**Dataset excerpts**
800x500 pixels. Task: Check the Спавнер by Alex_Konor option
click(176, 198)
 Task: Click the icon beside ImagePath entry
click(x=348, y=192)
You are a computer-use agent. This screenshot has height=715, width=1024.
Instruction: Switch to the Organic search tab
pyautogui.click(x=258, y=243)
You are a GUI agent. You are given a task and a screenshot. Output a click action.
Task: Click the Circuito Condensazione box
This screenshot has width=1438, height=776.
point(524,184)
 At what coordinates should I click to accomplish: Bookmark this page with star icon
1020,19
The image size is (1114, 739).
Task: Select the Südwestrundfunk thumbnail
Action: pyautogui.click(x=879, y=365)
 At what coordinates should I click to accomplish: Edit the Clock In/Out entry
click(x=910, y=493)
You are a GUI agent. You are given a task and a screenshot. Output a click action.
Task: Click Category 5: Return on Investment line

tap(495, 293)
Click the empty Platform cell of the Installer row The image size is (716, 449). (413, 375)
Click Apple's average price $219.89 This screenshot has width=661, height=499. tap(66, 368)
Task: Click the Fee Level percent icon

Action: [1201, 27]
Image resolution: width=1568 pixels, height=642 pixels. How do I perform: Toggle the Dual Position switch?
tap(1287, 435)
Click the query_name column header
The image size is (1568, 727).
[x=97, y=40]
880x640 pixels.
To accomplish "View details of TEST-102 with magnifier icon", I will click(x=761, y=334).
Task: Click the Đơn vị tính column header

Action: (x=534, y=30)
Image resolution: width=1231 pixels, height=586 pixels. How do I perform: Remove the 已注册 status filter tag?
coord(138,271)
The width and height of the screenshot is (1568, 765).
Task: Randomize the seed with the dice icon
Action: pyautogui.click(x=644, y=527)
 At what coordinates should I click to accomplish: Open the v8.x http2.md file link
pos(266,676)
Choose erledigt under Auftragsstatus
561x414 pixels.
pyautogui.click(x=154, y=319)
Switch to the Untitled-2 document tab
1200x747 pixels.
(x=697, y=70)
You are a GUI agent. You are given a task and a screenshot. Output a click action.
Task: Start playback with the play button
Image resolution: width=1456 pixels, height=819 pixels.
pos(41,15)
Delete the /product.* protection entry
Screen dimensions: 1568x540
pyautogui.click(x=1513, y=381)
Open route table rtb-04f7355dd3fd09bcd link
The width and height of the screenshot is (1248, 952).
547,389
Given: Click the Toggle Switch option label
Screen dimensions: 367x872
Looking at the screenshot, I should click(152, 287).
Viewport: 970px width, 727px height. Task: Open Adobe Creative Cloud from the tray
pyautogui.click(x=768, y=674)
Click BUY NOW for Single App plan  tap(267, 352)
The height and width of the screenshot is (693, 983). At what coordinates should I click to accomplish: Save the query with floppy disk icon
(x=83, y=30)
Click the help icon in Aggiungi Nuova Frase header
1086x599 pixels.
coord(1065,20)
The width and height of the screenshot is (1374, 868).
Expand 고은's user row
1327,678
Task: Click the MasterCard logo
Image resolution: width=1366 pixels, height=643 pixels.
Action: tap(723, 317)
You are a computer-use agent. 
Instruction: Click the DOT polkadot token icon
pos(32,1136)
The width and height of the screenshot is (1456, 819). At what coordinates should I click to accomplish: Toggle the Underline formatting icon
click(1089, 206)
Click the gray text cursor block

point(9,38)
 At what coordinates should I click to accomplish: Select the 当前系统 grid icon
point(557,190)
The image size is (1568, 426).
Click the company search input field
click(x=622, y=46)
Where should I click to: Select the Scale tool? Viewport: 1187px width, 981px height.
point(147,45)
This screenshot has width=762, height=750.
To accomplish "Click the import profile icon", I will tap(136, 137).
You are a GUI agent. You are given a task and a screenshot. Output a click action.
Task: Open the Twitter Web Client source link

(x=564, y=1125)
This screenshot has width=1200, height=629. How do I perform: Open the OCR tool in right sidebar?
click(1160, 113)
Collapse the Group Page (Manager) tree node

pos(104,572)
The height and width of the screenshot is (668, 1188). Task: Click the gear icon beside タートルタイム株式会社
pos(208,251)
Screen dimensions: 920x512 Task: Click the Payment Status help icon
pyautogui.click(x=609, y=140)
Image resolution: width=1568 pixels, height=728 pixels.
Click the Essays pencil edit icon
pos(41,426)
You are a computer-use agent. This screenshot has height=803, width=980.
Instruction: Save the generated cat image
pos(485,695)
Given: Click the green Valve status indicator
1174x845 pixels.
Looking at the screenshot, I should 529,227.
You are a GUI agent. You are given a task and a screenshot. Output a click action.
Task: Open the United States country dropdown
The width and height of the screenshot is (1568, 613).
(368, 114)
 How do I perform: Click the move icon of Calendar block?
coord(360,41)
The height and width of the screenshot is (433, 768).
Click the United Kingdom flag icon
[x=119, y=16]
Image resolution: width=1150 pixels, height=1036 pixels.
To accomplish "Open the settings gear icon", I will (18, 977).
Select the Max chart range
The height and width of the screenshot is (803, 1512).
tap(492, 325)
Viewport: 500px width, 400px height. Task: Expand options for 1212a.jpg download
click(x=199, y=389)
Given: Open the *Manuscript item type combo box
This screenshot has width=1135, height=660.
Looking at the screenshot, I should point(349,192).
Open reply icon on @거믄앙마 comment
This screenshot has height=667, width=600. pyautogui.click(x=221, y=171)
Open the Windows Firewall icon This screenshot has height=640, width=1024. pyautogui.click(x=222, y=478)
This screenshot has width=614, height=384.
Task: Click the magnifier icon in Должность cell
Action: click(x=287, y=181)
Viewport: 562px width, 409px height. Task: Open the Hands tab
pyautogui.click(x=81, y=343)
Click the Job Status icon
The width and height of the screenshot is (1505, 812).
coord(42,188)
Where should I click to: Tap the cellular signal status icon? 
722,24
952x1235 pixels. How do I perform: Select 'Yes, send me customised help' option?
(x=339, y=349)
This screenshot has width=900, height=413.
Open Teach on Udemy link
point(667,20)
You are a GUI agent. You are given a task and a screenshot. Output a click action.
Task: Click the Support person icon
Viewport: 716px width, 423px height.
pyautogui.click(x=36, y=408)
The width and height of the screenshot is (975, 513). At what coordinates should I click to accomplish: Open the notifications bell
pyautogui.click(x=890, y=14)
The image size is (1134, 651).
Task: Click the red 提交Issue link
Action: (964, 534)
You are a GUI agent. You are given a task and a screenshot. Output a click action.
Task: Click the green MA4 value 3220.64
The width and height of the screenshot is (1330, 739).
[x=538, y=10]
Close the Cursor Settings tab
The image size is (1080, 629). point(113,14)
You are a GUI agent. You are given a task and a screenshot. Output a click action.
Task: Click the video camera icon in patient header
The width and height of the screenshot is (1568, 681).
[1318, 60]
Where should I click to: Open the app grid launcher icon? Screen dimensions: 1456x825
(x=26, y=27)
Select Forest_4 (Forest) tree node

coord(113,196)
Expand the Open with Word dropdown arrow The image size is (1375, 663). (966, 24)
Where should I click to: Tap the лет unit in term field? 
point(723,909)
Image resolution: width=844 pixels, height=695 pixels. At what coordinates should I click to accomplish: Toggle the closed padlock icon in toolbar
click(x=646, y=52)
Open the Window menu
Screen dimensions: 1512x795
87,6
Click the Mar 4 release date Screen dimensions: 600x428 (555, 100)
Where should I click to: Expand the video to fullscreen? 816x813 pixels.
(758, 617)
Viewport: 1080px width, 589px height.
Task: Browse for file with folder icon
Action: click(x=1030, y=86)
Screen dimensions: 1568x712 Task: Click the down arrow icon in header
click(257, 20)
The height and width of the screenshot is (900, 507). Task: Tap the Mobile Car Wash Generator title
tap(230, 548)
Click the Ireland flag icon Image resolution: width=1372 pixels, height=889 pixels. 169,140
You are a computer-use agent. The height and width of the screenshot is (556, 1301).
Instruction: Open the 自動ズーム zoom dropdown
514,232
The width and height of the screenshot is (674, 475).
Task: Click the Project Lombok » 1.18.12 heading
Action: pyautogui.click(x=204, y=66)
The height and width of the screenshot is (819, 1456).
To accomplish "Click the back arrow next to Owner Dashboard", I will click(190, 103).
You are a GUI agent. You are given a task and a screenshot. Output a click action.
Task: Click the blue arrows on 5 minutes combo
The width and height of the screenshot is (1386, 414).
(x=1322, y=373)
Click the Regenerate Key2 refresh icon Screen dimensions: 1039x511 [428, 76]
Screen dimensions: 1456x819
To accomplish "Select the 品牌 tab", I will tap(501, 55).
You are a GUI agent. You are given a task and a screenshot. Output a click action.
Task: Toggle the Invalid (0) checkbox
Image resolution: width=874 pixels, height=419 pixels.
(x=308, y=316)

**EXERCISE DIRECTIONS**
Only the lines that contain the string "combo" are to be copied from the records.

**ANSWER BELOW**
Given: Open the *Manuscript item type combo box
Task: Click the blue arrows on 5 minutes combo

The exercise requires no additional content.